Auto-Tune Resource Requirements

In cases where you have many jobs and are uncertain of their resource requirements, you can use torc’s auto-tune feature.

The general concept is this:

  • Create one resource requirements definition for each class of job; let’s call them small, medium, and large. Make a guess about their requirements.

  • Run one job of each type.

  • Inspect the actual resource utilization.

  • Update the resource requirements definitions in the database.

  • Run all jobs.

Here is the step-by-step process.

  1. Create the resource requirement definitions in the workflow specification file. Be conservative with initial values. You don’t want the jobs to fail with walltime timeouts or out-of-memory errors.

resource_requirements: [
    {
      name: "small",
      num_cpus: 1,
      num_gpus: 0,
      num_nodes: 1,
      memory: "10g",
      runtime: "P0DT30M"
    },
    {
      name: "medium",
      num_cpus: 4,
      num_gpus: 0,
      num_nodes: 1,
      memory: "20g",
      runtime: "P0DT1H"
    },
    {
      name: "medium",
      num_cpus: 8,
      num_gpus: 0,
      num_nodes: 1,
      memory: "40g",
      runtime: "P0DT6H"
    },
],
  1. Specify a resource_requirements name for each job. You may or may not need to create a different scheduler for each job type. This example assumes a different scheduler is required in order to account for different walltimes.

jobs: [
  {
    name: "work1",
    command: "python work.py 1",
    resource_requirements: "small",
    scheduler: "slurm_schedulers/small",
  },
  {
    name: "work2",
    command: "python work.py 2",
    resource_requirements: "small",
    scheduler: "slurm_schedulers/small",
  },
  {
    name: "work3",
    command: "python work.py 3",
    resource_requirements: "medium",
    scheduler: "slurm_schedulers/medium",
  },
  {
    name: "work4",
    command: "python work.py 4",
    resource_requirements: "medium",
    scheduler: "slurm_schedulers/medium",
  },
  {
    name: "work5",
    command: "python work.py 5",
    resource_requirements: "large",
    scheduler: "slurm_schedulers/large",
  },
  {
    name: "work6",
    command: "python work.py 6",
    resource_requirements: "large",
    scheduler: "slurm_schedulers/large",
  },
]
  1. Start the workflow with the --auto-tune-resource-requirements option.

$ torc workflows start -a
  1. Schedule one node for each resource requirements type. First, identify the scheduler keys.

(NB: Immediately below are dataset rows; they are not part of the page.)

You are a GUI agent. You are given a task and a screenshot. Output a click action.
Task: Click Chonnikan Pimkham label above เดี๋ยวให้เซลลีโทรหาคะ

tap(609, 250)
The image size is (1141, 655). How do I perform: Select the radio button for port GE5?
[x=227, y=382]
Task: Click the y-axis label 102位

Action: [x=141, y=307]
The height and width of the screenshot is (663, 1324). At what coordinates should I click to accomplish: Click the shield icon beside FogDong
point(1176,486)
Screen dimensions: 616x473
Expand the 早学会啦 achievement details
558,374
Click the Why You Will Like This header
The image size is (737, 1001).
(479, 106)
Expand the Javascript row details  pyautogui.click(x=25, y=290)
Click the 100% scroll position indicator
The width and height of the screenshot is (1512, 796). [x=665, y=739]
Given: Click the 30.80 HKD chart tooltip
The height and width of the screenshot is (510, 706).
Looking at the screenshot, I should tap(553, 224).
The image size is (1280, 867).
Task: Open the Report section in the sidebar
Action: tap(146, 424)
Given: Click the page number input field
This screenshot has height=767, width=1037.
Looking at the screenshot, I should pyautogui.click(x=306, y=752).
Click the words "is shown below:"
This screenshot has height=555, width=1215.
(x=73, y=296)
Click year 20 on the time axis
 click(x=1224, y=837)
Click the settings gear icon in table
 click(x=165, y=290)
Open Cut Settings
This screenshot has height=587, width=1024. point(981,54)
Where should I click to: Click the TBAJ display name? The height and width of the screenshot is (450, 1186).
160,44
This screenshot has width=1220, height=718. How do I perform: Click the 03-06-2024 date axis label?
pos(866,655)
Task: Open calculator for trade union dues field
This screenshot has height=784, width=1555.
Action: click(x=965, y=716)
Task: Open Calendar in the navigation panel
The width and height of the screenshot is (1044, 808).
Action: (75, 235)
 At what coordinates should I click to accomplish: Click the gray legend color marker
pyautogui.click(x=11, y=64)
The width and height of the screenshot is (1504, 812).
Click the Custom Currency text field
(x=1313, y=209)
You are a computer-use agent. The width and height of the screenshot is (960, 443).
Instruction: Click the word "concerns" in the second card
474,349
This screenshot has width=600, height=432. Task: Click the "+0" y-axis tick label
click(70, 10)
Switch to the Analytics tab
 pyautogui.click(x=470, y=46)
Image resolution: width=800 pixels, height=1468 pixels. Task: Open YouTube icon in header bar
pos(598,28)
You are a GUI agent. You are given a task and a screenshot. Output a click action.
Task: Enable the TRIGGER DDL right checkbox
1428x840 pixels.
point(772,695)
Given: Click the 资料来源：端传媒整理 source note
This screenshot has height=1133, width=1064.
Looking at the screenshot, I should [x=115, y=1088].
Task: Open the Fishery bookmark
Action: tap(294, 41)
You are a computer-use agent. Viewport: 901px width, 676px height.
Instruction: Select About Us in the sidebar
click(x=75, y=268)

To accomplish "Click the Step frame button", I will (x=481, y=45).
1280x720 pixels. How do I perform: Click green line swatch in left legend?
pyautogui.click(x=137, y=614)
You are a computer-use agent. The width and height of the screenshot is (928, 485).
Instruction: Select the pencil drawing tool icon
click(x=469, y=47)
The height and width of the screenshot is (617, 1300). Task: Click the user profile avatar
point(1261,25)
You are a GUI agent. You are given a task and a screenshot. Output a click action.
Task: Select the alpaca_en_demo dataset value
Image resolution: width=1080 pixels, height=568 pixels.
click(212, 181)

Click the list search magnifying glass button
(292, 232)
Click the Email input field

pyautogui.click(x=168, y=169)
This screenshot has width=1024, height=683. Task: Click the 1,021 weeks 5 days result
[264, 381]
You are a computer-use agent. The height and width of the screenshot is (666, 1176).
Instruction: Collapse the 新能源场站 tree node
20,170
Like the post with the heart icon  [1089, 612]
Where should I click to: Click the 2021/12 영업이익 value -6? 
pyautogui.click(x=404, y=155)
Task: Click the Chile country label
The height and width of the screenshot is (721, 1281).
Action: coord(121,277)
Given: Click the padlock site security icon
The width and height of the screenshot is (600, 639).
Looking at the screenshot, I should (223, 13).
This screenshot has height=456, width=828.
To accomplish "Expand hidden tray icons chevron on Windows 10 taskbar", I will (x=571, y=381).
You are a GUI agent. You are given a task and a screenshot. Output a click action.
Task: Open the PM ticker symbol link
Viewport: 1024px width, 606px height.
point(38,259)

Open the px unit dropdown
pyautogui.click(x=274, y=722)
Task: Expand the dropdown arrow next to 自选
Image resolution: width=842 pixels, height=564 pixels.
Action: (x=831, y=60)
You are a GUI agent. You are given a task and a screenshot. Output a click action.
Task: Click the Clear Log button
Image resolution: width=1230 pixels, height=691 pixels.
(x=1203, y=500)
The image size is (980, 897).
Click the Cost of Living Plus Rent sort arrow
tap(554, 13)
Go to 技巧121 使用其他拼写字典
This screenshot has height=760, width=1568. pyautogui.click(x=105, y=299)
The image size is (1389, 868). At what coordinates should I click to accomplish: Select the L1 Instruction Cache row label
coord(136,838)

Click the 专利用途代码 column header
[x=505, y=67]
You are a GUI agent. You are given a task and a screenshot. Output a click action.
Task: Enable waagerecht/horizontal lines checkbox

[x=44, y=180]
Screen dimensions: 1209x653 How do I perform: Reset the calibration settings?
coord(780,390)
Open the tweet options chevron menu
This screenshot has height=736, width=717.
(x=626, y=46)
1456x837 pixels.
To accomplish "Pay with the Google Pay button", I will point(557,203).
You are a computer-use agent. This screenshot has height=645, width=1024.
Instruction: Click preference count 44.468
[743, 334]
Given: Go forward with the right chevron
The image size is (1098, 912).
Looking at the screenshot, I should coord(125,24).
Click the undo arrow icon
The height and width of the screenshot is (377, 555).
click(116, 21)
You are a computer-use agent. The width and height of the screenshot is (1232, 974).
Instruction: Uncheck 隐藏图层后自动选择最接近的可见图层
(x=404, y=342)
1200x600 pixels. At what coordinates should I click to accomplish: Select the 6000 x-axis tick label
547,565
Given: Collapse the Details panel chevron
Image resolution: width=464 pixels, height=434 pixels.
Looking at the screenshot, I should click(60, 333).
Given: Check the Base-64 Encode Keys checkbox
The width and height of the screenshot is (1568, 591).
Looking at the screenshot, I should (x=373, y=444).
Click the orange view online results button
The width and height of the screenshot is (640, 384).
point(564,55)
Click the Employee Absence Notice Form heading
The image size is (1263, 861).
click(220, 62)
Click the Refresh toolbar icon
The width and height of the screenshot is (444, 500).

$ torc hpc slurm list-configs

+-------------------------------------------------------------------------------------------------------------------------------------------+
|                                                 Slurm configurations in workflow 95612117                                                 |
+-------+--------+------------+------+------+-------+-----------+--------+------+----------+----------+-------------------------------------+
| index |  name  |  account   | gres | mem  | nodes | partition |  qos   | tmp  | walltime |   key    |                  id                 |
+-------+--------+------------+------+------+-------+-----------+--------+------+----------+----------+-------------------------------------+
|   0   | small  | my_account | None | None |   1   |    None   | normal | None | 00:30:00 | 95614387 | slurm_schedulers__95612117/95614387 |
|   1   | medium | my_account | None | None |   1   |    None   | normal | None | 01:00:00 | 95614398 | slurm_schedulers__95612117/95614398 |
|   2   | large  | my_account | None | None |   1   |    None   | normal | None | 06:00:00 | 95614405 | slurm_schedulers__95612117/95614405 |
+-------+--------+------------+------+------+-------+-----------+--------+------+----------+----------+-------------------------------------+
$ torc hpc slurm schedule-nodes -n 1 -s 95614387
$ torc hpc slurm schedule-nodes -n 1 -s 95614398
$ torc hpc slurm schedule-nodes -n 1 -s 95614405
  1. Wait for all jobs to finish.

  2. Run this command to process the results and update the database.

$ torc workflows process-auto-tune-resource-requirements-results

2023-04-14 12:23:09,222 - INFO [torc.cli.workflows workflows.py:355] : Updated resource requirements. Look at current requirements with
  'torc -k 95612117 -u http://localhost:8529/_db/test-workflows/torc-service resource-requirements list'
 and at changes by reading the events with
  'torc -k 95612117 -u http://localhost:8529/_db/test-workflows/torc-service events list -f category=resource_requirements'
  1. Note the output above. You can use the suggested commands to view what torc changed. You make more changes if you’d like. Refer to the command torc hpc slurm modify-config.

  2. Schedule more nodes for each set of requirements. You will likely need many more nodes this time. Use the recommend command to help estimate the number of nodes.

$ torc hpc slurm recommend-nodes -s 95614387
$ torc hpc slurm recommend-nodes -s 95614398
$ torc hpc slurm recommend-nodes -s 95614405

Use the output above to assign numbers for X, Y, and Z below.

$ torc hpc slurm schedule-nodes -n X -s 95614387
$ torc hpc slurm schedule-nodes -n Y -s 95614398
$ torc hpc slurm schedule-nodes -n Z -s 95614405